Nuuk – Latitude 64° 10’ N – Longitude 051° 44’ W

18 000 habitants

Propos recueillis en septembre 2010

  

Depuis quelques années, nous enregistrons toutes les évolutions que subit le climat au Groenland. Pour autant, nous n’avons que peu de recul comparé aux connaissances et à la mémoire des habitants des petites communautés. Car tout le monde peut voir et constater que les choses changent très rapidement, ici, dans le pays. Comme vous le savez, 80 % de nos exportations proviennent des ressources maritimes réparties sur deux espèces : la crevette et le flétan. Nous nous concentrons beaucoup sur l’étude de la banquise autour du Groenland. En raison de la fonte de l’Inlandsis, nous voyons arriver de plus importantes quantités d’eau douce qui affecte l’équilibre des fjords et des côtes. Nous ne savons ce qui peut se passer si cette situation se poursuit. Elle pourrait affecter l’ensemble de l’écosystème marin du Groenland. Dans de nombreuses régions du nord, la vie locale est maintenant affectée par le recul et la disparition de la banquise en hiver. Ils n’ont pas souvenir de périodes aussi prolongées où ils n’ont pu se servir de leur attelage, alors qu’ils le faisaient régulièrement tout l’hiver il y a à peine une dizaine d’années de cela.

Nous constatons une fréquence plus importante des sur verses des lacs glaciaires. Ce phénomène a toujours existé, mais aujourd’hui, avec une fonte plus rapide, ces sur verses sont plus fréquentes. Les effets sont impressionnants, car d’importantes quantités d’eau s’échappent par la partie inférieure des glaciers.
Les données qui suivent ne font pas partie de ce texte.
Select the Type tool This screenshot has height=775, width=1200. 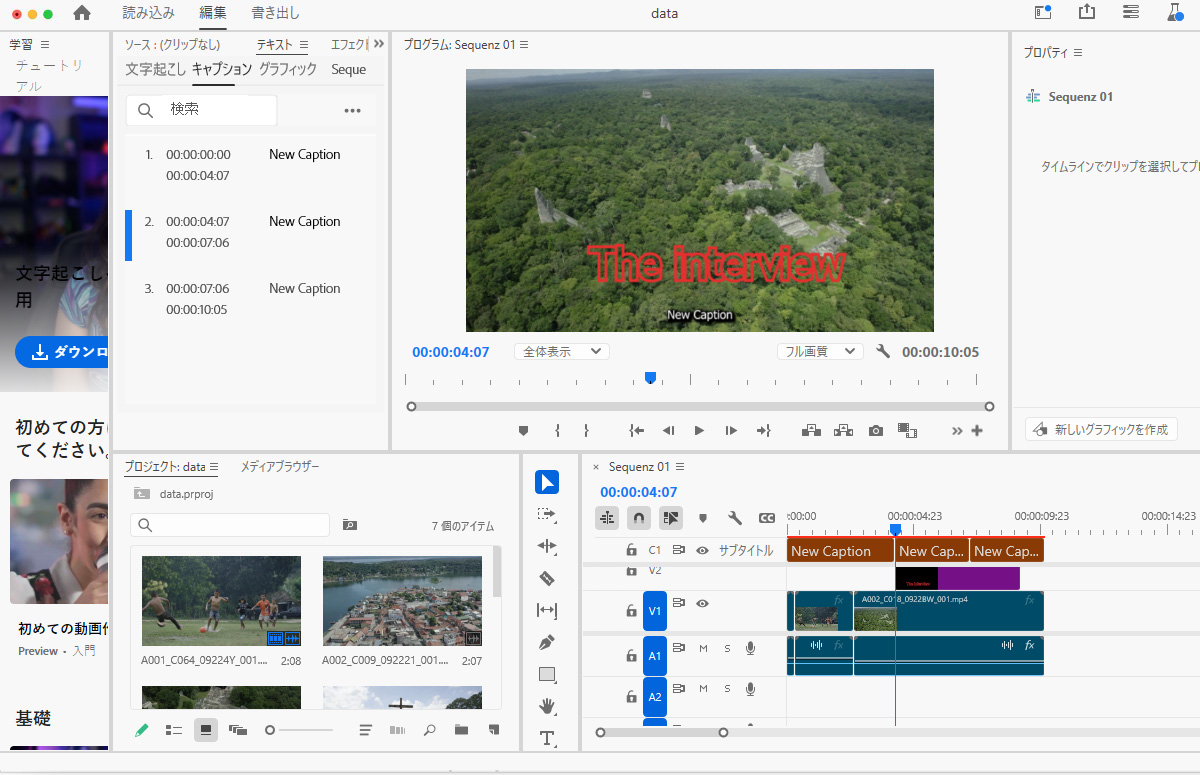(x=546, y=738)
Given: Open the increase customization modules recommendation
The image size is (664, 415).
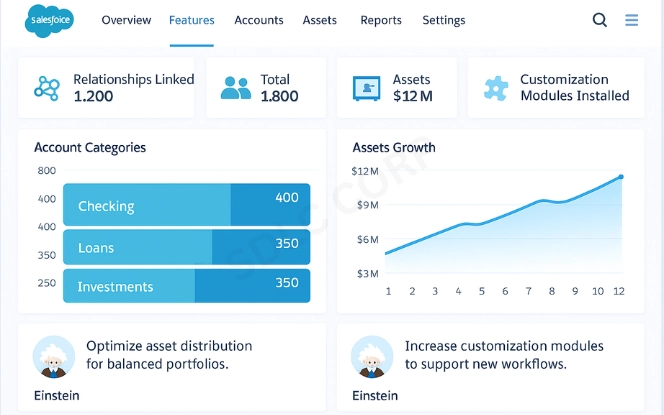Looking at the screenshot, I should [x=504, y=355].
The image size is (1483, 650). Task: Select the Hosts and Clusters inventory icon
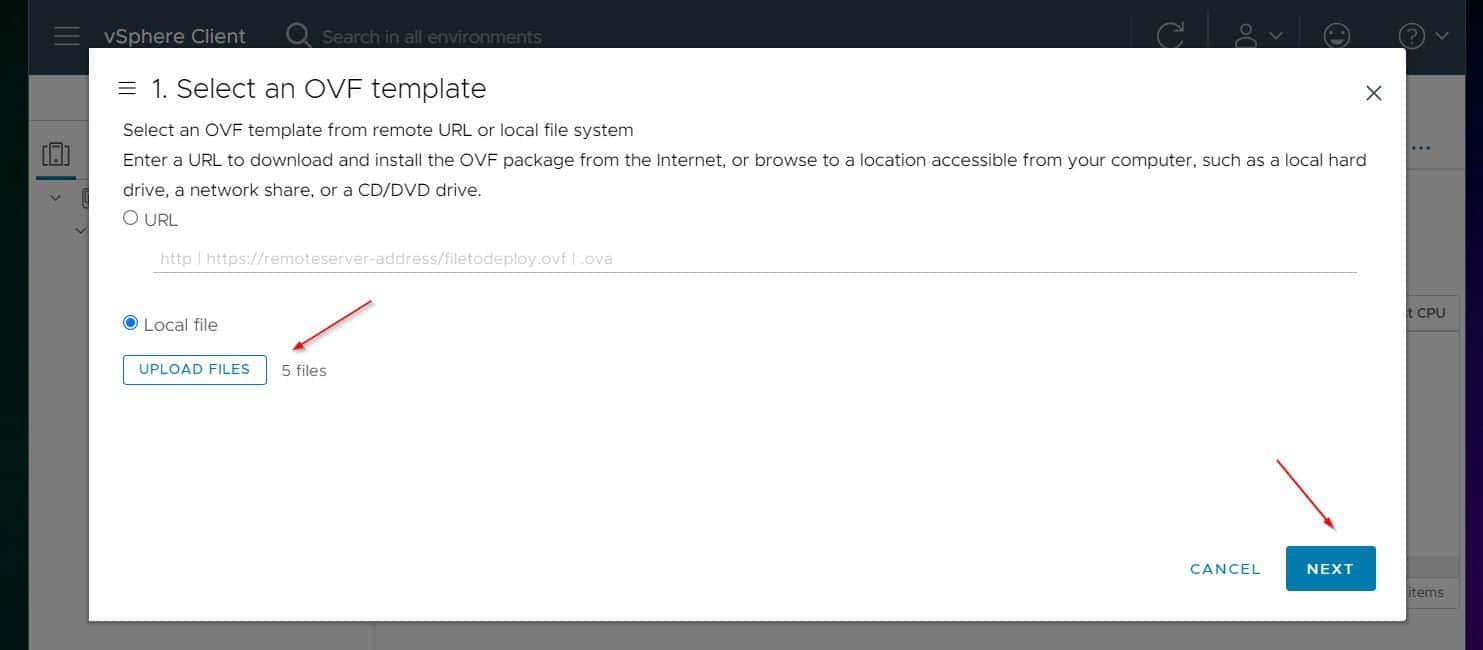point(56,154)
En septembre dernier, des milliers de rascasses vivant dans les profondeurs des fjords de Nuuk se sont ainsi retrouvés piégées, repoussées vers la surface, où elles sont venues mourir.

Beaucoup d’espèces arctiques telles que les ours polaires, les baleines, les phoques ont un taux de polluants et de métaux lourds très élevé dans leur organisme. Ces contaminants sont tous en provenance des pays industrialisés. Ils arrivent principalement par la voie des airs pour finir la mer. Ces polluants n’existent pas au niveau local. Ils proviennent de nos sociétés industrialisées. Au même titre, le réchauffement ne vient pas des zones polaires. L’Arctique est le révélateur de problème qui a leur origine au sud.

Nous n’avons pas eu de neige cet hiver alors qu’en Europe, cela a été un des hivers des plus froids (2010).

Au nord-est du Groenland, des recherches démarrées en 1996 et informatisées depuis 2005 montrent que les fleurs éclosent avec trois à quatre semaines d’avance. Ce qui confirme sans ambiguïté que le printemps arrive plus tôt et qu’il est plus chaud. Ce décalage se poursuit avec une banquise qui se forme plus tard. Cela démontre que la période chaude est plus longue. Les animaux cherchent à s’adapter à ces changements.

Personne ne peut répondre à la question : "que se passera-t-il au moment où il n’y aura plus de banquise pendant l’été ? " Les ours polaires vont-ils s’adapter ? Où vont-ils complètement disparaître ? Cette situation n’étant jamais arrivée, nous n’en connaissons pas la réponse.